For almost ten years, UCLA followed a group of inmates who participated in drug treatment at the Substance Abuse Treatment Facility in Corcoran and compared them to a matched group that did not participate in drug treatment. The Non-treatment group consistently performed the same or slightly better than those who participated in drug treatment on return-to-prison rates.
This is troubling in several respects. Notwithstanding methodological weaknesses, the best outcomes have been found in those participants that complete in-prison treatment followed by at least 90 days of aftercare. Lower return-to-prison rates have been reported for this select group, though most of the recidivism reduction may be attributable to selection bias and at-risk time
Data obtained by “drilling down” must be viewed with caution. According to UCLA’s David Farabee, “It is an approach that capitalizes on self-selection, in which the treatment group is pared down to the most amenable 10-20 percent of the original group while the comparison group is left intact.” In this case the aftercare participation group represents about one third of the original group. There is a tendency to think that the low “cream of the crop” continuing care participant group Return To Prison rate can be reached for more or all of the SAP inmates by simply forcing them into aftercare. This is certainly not the case.
This error in logic can be explained by the post hoc ergo proper hoc (after this therefore because of this) fallacy. Because one thing happens after another does not mean that the first event was the cause of the second. Because the people that went to aftercare did better than those who did not does not mean that the aftercare caused the lower return to prison rate.
The contract staff that run the drug treatment programs are typically unskilled, under-educated, and in some cases former drug abusers and/or inmates. In many cases these counselors are able to “connect” with the inmates in a way that others are not able to. However, the use of contract staff can be a double-edged sword. On some occasions the in-prison treatment programs have had problems concerning over-familiarity with inmates, bringing drugs into the prison, etc.
- An in-prison SAP was temporarily closed after the prison discovered that treatment program staff were bringing cell phones, pornographic movies, and drugs into the prison and having sex with the inmates.
- A Continuing Care program in the community was training parolees to compete in cage-fighting contests. One parolee suffered a broken ankle.
- A parolee on a day pass from a Continuing Care community program killed a teen age girl in Los Angeles.

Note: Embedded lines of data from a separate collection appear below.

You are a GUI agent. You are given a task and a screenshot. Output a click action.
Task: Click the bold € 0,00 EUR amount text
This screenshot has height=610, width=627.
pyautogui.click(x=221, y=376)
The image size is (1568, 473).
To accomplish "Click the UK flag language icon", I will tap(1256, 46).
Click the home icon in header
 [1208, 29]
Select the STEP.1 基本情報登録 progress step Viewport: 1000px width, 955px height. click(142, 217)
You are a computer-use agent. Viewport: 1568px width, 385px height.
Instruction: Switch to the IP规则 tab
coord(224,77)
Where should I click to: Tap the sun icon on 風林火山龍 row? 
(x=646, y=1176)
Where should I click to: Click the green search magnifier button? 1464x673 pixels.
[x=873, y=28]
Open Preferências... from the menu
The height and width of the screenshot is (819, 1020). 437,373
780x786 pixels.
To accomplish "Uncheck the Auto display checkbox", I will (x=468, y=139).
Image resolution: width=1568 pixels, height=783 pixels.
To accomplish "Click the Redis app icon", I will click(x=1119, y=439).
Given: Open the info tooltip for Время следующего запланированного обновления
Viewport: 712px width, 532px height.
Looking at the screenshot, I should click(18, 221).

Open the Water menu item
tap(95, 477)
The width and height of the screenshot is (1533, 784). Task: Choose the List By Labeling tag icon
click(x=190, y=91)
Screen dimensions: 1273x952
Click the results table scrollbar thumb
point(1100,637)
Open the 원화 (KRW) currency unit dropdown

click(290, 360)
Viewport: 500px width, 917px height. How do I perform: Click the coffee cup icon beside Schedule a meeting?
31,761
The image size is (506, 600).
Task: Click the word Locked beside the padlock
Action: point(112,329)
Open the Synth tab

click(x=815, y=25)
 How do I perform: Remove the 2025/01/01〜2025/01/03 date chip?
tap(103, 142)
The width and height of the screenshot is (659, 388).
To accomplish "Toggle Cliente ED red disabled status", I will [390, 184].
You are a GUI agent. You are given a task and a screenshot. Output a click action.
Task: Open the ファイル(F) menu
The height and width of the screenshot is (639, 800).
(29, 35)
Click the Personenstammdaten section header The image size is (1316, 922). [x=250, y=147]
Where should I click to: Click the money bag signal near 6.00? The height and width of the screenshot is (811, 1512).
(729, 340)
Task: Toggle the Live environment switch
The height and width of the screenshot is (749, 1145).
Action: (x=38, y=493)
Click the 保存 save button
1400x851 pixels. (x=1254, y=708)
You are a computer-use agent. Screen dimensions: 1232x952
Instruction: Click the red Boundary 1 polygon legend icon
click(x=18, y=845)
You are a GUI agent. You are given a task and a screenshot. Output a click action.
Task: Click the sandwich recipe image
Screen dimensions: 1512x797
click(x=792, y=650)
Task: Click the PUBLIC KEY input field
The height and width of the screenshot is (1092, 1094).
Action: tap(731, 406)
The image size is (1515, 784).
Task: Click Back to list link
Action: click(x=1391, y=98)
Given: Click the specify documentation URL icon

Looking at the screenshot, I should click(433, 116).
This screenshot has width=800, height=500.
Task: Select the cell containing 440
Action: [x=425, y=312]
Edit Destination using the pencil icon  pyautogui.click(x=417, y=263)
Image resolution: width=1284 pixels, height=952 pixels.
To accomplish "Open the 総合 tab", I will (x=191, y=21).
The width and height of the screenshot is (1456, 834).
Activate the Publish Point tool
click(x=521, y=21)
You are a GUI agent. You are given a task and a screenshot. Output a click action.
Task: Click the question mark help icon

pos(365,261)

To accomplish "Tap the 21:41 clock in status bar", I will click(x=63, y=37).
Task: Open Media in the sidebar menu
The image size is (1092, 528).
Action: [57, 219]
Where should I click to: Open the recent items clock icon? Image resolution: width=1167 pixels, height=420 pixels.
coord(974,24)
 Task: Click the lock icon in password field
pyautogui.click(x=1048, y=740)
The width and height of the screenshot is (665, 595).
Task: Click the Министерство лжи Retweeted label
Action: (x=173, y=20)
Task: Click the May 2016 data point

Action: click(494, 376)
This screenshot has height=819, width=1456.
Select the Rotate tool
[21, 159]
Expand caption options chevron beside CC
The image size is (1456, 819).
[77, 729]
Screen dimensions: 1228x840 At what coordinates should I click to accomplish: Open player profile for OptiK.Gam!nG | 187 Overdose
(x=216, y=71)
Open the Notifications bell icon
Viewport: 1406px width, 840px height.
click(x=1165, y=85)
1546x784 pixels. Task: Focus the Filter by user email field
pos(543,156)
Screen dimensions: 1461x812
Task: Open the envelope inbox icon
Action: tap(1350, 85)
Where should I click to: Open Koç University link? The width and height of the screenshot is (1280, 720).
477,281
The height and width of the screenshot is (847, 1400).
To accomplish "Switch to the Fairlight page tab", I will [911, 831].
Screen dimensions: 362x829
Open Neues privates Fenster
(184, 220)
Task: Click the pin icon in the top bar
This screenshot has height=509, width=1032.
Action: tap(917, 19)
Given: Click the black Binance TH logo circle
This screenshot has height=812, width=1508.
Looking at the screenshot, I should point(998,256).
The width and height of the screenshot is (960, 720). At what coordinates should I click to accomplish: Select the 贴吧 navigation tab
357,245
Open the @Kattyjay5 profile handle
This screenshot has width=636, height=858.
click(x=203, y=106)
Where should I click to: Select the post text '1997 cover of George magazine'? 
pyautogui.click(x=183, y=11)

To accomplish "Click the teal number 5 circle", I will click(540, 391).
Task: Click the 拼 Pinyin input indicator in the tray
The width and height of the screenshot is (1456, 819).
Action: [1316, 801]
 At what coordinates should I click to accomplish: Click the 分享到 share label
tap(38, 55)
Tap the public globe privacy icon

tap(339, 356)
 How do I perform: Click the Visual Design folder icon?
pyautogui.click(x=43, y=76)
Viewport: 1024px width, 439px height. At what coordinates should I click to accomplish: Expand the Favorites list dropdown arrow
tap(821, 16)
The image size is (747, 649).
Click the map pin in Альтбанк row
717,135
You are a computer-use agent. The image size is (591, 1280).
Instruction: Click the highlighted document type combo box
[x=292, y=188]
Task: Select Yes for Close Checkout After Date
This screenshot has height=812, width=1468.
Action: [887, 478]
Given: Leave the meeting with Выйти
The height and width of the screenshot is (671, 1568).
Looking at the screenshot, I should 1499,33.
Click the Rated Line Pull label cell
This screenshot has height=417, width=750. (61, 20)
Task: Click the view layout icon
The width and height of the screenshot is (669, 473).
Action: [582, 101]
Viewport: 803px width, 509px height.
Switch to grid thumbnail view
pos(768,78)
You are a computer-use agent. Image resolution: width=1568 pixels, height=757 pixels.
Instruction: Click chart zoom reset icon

- An in-prison program counselor was involved in the murder and beheading of an elderly man.
Community-based programs have been problematic in other cases as well:
- Infants in a facility that housed female inmates and their children died under questionable circumstances in San Diego.
- Drug treatment inmates housed in a community-based facility stabbed teen agers in a public park after drinking with them.
Given the problems associated with contractor-based inmate programs, it would be worth considering an in-prison substance abuse treatment program facilitated by prison staff rather than contract staff. In fact, in the past prison staff did facilitate these programs. This would provide counseling staff with a higher level of skill and minimize some of the other institution operational problems.
At the very least the public should be provided a complete picture of the “evidence.” Drug treatment and other inmate programs may have benefits associated with keeping inmates occupied and occasionally improve outcomes, but they also present operational problems for prison managers and unreasonable expectations for the taxpayers. If the new administration determines funding for prison programs is a good use of tax dollars, there must be an independent evaluation of the “evidence.”